The Real - Time Earthquake Analysis for Disaster ( READI ) Mitigation connection will be tested this year in the western United States . Officials say it could aid hand brake workers quickly respond to earthquake and providemore - accurate tsunami admonition .
Location of the more than 500 real-time GPS monitoring stations in the western United States that make up the Real-Time Earthquake Analysis for Disaster Mitigation Network. The networks stations are overlain on a U.S. Geological Survey seismic hazard map showing areas forecast to have a 10-percent probability of exceeding a certain level of ground shaking within the next 50 years. (Areas in shades of red have the strongest shaking, while areas in green shades have the weakest shaking.)
The connection will use real - time GPS measurement from about 500 stations throughout California , Oregon and Washington . When a with child earthquake is detected , GPS data will be used to automatically calculate its emplacement , order of magnitude and inside information about the fault breach .
work have shown that high - preciseness , second - by - second measurements of ground displacements using GPS can decoct the time demand to characterize enceinte seism and to ameliorate the predictions of subsequent tsunami . This could aid not only Americans but people throughout thePacific " Ring of Fire,"the areas of high-pitched architectonic activeness bordering the Pacific Ocean , articulate Craig Dobson at NASA headquarters in Washington , D.C. Dobson is the natural hazards program director in the agency 's Earth Science Division .
Calculating the strength of a tsunami require detailed knowledge of the sizing of the temblor and associated ground motility . assume this type of data for very large earthquakes has been a challenge .

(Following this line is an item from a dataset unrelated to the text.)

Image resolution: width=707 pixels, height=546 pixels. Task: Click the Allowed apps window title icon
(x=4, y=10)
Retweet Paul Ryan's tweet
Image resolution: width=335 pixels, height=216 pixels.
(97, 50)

Location of the more than 500 real-time GPS monitoring stations in the western United States that make up the Real-Time Earthquake Analysis for Disaster Mitigation Network. The networks stations are overlain on a U.S. Geological Survey seismic hazard map showing areas forecast to have a 10-percent probability of exceeding a certain level of ground shaking within the next 50 years. (Areas in shades of red have the strongest shaking, while areas in green shades have the weakest shaking.)
" Conventional seismic networks have consistently struggled to speedily name the true size of great earthquakes during the last 10 , " said Timothy Melbourne , director of Central Washington University 's Pacific Northwest Geodetic Array . " This Global Positioning System system is more likely to provide accurate and rapid estimates of the location and amount of shift slip . "
The GPS temblor detection capability was first demonstrated by NASA - supported inquiry on a major 2004 quake around the Indonesian island of Sumatra .
Assuming the web work as planned , it can then be used by the U.S. Geological Survey , which is responsible for fordetecting and issuing warnings on earthquake , and the National Oceanic and Atmospheric Administration , which has the same responsibility with tsunamis .
" The relatively small investments in GPS - based natural hazards systems have revolutionized the room we view Earth and allowed us to break this prototype system , " said Frank Webb , a program manager at NASA 's Jet Propulsion Laboratory in Pasadena , Calif.